Thursday, April 30, 2009

I don't think that word (web) means what you think it means

I recently watched a Q and A session with Tim Bray on the future of the web from QCon San Francisco 2008. I enjoyed the talk, if you have not seen it already it is well worth a view. One of the responses to the talk by a flex architect and consultant Yakov Fain raised some interest points that I would like to discuss.

"you can create RIA that support Back button - just decide what application view (no page) to show when the user hits the Back button."

A disadvantage of RIA's (Rich Internet Applications) is their inter operation with the web (lack there of), you lose a lot of the shared semantic meaning of the web in RIA's. The site Mr. Fain gave actually provides a excellent example of this weakness. You achieve back button functionality by leveraging url fragment identifiers, however in doing so you are hijacking the agreed semantic meaning of fragment identifiers. "For HTML, the fragment ID is an SGML ID of an element within the HTML object." Fragment identifiers are meant to identify elements within a document and not separate documents which is what mbusa.com uses them for.

A direct result of abandoning this agreed semantic meaning is that the content on those "views" will not be indexed by search engines like Google.

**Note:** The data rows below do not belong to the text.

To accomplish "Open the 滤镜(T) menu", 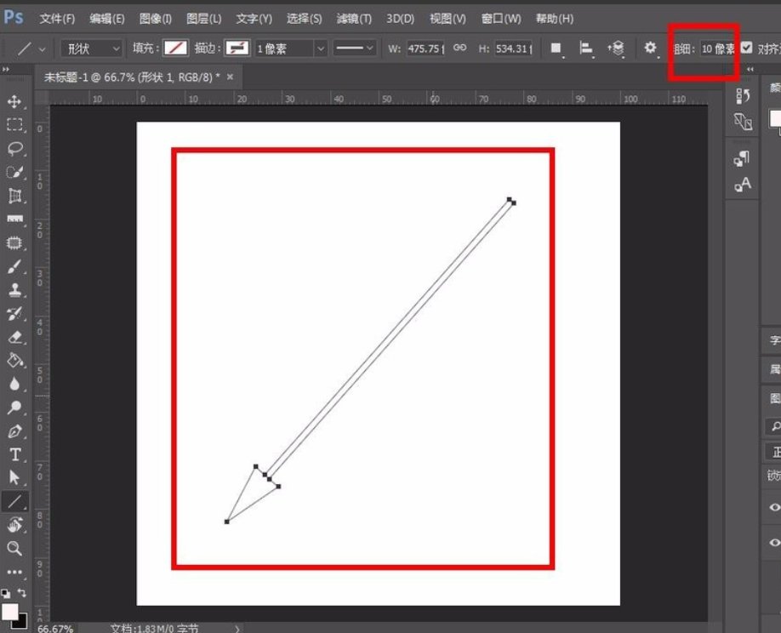I will pyautogui.click(x=354, y=18).
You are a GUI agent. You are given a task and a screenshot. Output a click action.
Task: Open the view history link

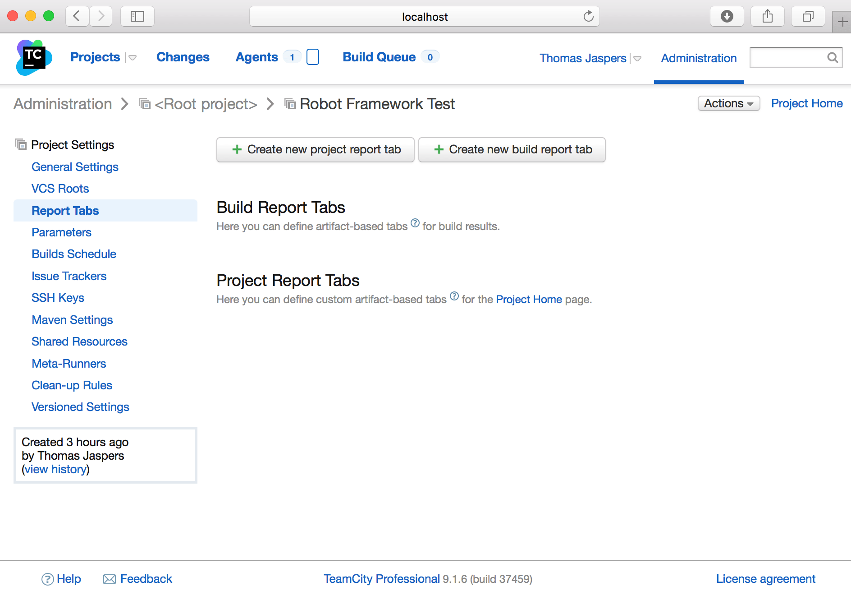tap(55, 469)
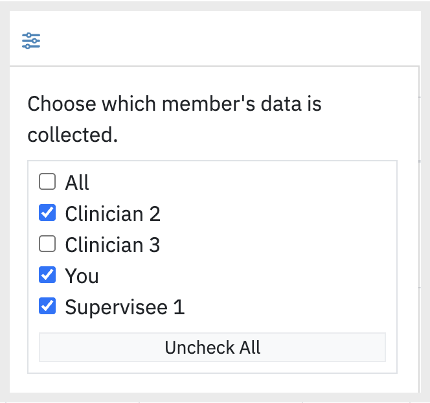Click the white checkmark next to Clinician 2
Screen dimensions: 430x403
point(47,213)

You can demonstrate this to yourself very easily, lets take: the mercedes couple cl550 as an example.

A search on google for "mercedes CL550 2009 coupe" does not return a single result to your RIA or even a Mercedes site in the first 5 pages (I didn't bother checking results after the 5th page).

Now compare that to a search for "honda civic 2009 coupe" the first result is Honda's civic coupe page.

The RIA approach of utilizing fragment identifiers is inherently limited and this becomes obvious when contrasted to a more RESTful approach that doesn't hijack the agreed semantics of urls.

Mr Fain goes on to say:

"There’s a bunch of interdependent rules for each car model that should enable/disable UI controls depending on the user’s selection. For example, if you ordered white leather interior, you can’t have yellow exterior. We’ve implemented the entire rule engine on the client, which makes the entire system a lot more responsive."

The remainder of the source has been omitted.